All the while, he was building a base of support- Italy and Japan- to would eventually support him in WWII. These agreements included the 1936 Rome-Berlin Axis (with Italy) , 1937 Anti-Cominterm Pact between (with both Italy and Japan) and the 1939 Pact of Steel (with Italy). This is because Hitler foresaw a time where his aggression would eventually be countered. The domestic economic policies in the late 30s frantically built up Germany’s arms and forces.
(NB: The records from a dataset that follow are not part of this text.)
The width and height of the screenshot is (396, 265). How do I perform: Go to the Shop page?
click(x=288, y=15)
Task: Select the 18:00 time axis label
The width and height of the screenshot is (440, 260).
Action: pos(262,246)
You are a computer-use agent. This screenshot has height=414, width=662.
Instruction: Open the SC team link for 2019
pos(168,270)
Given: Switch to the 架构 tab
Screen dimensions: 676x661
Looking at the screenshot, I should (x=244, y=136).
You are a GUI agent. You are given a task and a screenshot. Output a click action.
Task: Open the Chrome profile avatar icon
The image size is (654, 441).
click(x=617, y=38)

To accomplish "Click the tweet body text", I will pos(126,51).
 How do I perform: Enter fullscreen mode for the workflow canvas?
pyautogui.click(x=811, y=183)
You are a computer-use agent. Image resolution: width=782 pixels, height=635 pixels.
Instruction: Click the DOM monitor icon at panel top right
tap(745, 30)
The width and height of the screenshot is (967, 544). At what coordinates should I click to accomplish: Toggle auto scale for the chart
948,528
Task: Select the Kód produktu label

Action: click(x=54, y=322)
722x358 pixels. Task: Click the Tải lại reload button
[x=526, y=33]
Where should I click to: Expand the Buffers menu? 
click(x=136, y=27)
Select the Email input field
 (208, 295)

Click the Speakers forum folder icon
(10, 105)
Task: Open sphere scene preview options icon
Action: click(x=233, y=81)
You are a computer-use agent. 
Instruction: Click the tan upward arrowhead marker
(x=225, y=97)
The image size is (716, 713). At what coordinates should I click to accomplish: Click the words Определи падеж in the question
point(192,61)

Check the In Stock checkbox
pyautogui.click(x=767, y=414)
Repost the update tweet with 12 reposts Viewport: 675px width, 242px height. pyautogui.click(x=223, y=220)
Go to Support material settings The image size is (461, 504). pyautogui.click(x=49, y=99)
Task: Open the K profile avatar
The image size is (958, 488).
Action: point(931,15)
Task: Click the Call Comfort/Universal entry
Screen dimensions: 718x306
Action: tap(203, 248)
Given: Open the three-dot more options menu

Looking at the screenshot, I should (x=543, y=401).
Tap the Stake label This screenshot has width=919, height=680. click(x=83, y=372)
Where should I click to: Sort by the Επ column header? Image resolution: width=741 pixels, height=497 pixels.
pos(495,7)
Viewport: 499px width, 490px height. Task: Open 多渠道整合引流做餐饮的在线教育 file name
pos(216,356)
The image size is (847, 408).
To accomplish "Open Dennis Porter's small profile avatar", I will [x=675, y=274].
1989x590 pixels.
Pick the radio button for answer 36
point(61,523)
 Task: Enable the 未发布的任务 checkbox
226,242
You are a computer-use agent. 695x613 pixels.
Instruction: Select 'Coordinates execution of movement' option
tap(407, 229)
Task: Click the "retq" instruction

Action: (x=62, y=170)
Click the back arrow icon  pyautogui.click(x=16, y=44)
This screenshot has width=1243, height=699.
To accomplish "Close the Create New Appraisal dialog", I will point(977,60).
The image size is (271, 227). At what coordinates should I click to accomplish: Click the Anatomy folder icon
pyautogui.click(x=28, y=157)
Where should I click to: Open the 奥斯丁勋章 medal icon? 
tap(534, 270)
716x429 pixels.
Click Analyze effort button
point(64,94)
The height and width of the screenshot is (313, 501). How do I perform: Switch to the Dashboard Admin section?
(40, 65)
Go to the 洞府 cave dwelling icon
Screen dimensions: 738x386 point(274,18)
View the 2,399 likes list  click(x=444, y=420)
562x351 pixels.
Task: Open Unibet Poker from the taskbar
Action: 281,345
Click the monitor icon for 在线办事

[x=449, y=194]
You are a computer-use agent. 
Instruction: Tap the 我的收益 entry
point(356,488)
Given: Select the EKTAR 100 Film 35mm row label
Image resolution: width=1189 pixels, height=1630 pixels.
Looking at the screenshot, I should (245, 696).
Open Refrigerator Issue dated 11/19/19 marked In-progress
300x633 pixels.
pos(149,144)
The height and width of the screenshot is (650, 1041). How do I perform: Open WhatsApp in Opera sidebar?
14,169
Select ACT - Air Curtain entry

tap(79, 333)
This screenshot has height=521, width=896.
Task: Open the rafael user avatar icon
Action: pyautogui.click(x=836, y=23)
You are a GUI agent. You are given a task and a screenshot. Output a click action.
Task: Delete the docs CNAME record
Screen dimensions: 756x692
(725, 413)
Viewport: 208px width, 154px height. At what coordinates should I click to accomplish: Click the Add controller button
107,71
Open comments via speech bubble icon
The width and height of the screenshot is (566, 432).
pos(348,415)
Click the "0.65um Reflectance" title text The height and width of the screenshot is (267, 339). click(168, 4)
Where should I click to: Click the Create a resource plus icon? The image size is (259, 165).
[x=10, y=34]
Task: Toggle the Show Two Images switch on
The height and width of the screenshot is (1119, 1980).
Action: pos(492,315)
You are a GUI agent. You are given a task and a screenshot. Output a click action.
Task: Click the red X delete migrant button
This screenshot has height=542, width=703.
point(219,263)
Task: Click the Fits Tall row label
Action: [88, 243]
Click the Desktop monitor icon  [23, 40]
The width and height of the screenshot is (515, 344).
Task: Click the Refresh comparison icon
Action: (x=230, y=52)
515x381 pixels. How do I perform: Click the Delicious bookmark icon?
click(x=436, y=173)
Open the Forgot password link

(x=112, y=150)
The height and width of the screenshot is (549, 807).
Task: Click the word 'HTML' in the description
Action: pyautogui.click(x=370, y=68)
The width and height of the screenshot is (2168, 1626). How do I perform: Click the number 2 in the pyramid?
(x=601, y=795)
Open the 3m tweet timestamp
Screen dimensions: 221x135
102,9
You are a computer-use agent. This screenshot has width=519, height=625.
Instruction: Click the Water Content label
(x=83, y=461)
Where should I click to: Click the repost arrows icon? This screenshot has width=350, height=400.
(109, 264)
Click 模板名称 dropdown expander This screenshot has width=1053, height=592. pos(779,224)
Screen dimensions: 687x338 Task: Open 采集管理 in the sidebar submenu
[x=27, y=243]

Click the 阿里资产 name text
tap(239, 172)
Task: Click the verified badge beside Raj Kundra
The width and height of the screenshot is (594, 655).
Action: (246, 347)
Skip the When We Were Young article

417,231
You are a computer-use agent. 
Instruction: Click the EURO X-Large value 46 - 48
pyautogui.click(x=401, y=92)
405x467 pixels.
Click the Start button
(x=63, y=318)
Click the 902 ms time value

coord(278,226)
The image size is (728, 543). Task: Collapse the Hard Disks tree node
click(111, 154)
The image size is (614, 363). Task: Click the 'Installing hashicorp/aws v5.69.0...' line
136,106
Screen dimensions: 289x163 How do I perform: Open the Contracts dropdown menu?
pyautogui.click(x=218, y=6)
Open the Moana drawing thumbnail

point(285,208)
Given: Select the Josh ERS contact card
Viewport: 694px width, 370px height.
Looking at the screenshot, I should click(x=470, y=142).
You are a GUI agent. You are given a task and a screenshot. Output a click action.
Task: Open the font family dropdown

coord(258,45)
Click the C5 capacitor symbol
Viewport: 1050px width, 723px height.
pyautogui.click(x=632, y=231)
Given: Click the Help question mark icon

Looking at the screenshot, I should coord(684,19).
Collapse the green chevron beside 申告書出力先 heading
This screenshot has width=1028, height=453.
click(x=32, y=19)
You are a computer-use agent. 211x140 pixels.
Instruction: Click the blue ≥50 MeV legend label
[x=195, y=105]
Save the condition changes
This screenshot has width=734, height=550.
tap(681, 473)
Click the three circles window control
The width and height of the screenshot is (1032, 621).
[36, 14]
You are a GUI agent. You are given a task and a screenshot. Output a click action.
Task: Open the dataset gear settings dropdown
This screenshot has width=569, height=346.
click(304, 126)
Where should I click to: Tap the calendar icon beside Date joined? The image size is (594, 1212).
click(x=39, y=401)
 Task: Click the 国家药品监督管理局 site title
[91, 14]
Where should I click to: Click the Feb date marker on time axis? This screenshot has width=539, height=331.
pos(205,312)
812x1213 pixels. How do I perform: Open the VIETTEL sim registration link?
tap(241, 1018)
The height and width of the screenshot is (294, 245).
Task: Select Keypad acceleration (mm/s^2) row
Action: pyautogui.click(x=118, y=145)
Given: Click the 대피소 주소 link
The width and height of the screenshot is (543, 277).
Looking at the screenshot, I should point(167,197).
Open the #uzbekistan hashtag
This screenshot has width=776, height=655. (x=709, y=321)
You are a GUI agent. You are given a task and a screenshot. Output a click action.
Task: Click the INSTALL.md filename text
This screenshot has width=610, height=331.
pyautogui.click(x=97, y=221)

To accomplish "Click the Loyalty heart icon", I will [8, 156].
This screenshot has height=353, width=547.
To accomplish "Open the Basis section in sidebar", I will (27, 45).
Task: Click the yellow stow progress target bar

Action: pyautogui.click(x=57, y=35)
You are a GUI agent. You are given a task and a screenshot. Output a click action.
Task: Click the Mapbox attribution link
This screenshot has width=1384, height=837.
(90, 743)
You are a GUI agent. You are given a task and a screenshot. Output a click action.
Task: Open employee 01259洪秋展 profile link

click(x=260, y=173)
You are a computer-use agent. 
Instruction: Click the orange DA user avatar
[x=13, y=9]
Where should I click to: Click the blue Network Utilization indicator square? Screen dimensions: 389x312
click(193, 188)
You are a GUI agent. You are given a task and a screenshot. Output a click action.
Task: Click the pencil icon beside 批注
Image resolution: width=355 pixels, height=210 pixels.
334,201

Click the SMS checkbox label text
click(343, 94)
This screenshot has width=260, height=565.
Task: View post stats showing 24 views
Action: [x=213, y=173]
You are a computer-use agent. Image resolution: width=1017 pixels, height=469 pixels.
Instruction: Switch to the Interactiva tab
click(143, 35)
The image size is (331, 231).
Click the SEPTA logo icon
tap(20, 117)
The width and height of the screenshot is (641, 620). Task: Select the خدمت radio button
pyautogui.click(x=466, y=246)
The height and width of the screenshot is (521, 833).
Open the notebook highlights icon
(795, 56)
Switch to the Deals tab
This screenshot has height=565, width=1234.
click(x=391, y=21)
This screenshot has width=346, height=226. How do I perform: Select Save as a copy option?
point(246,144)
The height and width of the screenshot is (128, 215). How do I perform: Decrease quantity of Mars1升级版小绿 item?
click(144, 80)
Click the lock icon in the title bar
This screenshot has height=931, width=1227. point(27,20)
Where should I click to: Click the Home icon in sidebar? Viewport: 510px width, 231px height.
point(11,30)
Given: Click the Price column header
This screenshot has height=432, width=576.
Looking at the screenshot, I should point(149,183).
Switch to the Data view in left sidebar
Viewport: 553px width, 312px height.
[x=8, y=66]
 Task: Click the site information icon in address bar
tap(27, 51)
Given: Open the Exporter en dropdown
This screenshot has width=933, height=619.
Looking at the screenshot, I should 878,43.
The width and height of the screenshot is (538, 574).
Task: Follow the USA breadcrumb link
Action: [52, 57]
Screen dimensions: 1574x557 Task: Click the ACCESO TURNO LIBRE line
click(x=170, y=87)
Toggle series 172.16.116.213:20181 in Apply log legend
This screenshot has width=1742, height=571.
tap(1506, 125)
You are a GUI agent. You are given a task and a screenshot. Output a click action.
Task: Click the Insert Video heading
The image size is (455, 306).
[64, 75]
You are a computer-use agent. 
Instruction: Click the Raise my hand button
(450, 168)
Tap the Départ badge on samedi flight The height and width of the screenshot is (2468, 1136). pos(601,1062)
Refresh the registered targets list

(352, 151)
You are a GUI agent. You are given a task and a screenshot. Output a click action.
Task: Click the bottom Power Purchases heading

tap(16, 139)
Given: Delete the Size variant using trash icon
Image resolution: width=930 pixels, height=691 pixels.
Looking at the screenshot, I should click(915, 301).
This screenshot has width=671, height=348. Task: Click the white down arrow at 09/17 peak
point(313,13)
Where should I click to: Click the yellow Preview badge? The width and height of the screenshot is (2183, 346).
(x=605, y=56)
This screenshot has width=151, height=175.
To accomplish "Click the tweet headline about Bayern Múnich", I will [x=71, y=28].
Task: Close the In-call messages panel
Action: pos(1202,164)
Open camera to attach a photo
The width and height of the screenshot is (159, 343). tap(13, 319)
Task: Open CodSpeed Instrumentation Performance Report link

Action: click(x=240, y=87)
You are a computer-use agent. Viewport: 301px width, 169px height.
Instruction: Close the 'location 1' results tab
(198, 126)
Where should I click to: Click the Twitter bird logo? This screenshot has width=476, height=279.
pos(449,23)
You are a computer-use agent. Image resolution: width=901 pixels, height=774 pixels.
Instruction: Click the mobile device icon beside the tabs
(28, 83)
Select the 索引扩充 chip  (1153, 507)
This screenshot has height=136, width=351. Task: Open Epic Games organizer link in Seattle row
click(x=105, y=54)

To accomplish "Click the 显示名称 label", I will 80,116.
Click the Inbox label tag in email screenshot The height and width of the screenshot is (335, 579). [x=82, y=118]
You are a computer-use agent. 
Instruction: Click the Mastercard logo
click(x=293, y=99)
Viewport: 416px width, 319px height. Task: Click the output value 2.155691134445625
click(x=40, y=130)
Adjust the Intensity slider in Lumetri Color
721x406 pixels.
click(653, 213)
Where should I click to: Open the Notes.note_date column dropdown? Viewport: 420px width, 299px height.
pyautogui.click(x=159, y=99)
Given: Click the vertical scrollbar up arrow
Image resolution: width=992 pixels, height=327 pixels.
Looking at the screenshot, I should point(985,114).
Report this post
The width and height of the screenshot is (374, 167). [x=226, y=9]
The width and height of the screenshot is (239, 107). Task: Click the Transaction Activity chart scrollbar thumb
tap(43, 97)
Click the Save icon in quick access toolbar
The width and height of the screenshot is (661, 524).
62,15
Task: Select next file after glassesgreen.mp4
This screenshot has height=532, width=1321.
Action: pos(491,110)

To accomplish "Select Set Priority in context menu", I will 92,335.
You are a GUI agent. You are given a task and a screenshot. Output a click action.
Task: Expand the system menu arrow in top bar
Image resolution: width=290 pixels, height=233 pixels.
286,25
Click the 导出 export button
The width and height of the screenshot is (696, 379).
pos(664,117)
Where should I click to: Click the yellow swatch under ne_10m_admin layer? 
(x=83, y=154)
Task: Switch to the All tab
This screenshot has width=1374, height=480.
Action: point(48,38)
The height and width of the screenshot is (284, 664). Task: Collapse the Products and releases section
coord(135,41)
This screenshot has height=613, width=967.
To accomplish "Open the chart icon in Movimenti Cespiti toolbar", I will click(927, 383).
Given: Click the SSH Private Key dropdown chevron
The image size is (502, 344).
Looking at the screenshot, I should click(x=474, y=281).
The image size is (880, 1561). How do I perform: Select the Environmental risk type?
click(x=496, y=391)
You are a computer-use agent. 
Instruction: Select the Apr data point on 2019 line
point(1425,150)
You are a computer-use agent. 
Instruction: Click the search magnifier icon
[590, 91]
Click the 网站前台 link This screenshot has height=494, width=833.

However, by 1939 he was still not ready; in this he year signed the 1939 Nazi-Soviet Pact (of Non-Aggression).
    In September 1939 he attacked the Gdansk Corridor, a part of Northern Poland which would work as a buffer zone, protecting Germany from attacks from the East. Britain and France were forced to come out of their shell of appeasement and act, due to preexisting collective security treaties with Poland. Hence began WWII.

Conclusion:
Hitler led Germany from 1933-1945.  He rose to power on the waves of economic discontent, public opposition to Versailles, and the inefficiencies of the Weimar government. He established a totalitarian state and maintained it with the Enabling Act of 1933, propaganda, and his private army. In domestic affairs, he focused on the creation of a populous Aryan utopia and repairing the broken German economy. These directly related to his broader foreign policies, which aimed to gather all true Germans into the Nazi state and took over neighboring territories to do so. Hitler’s efforts resulted in a second world war which lasted from 1939 to 1945.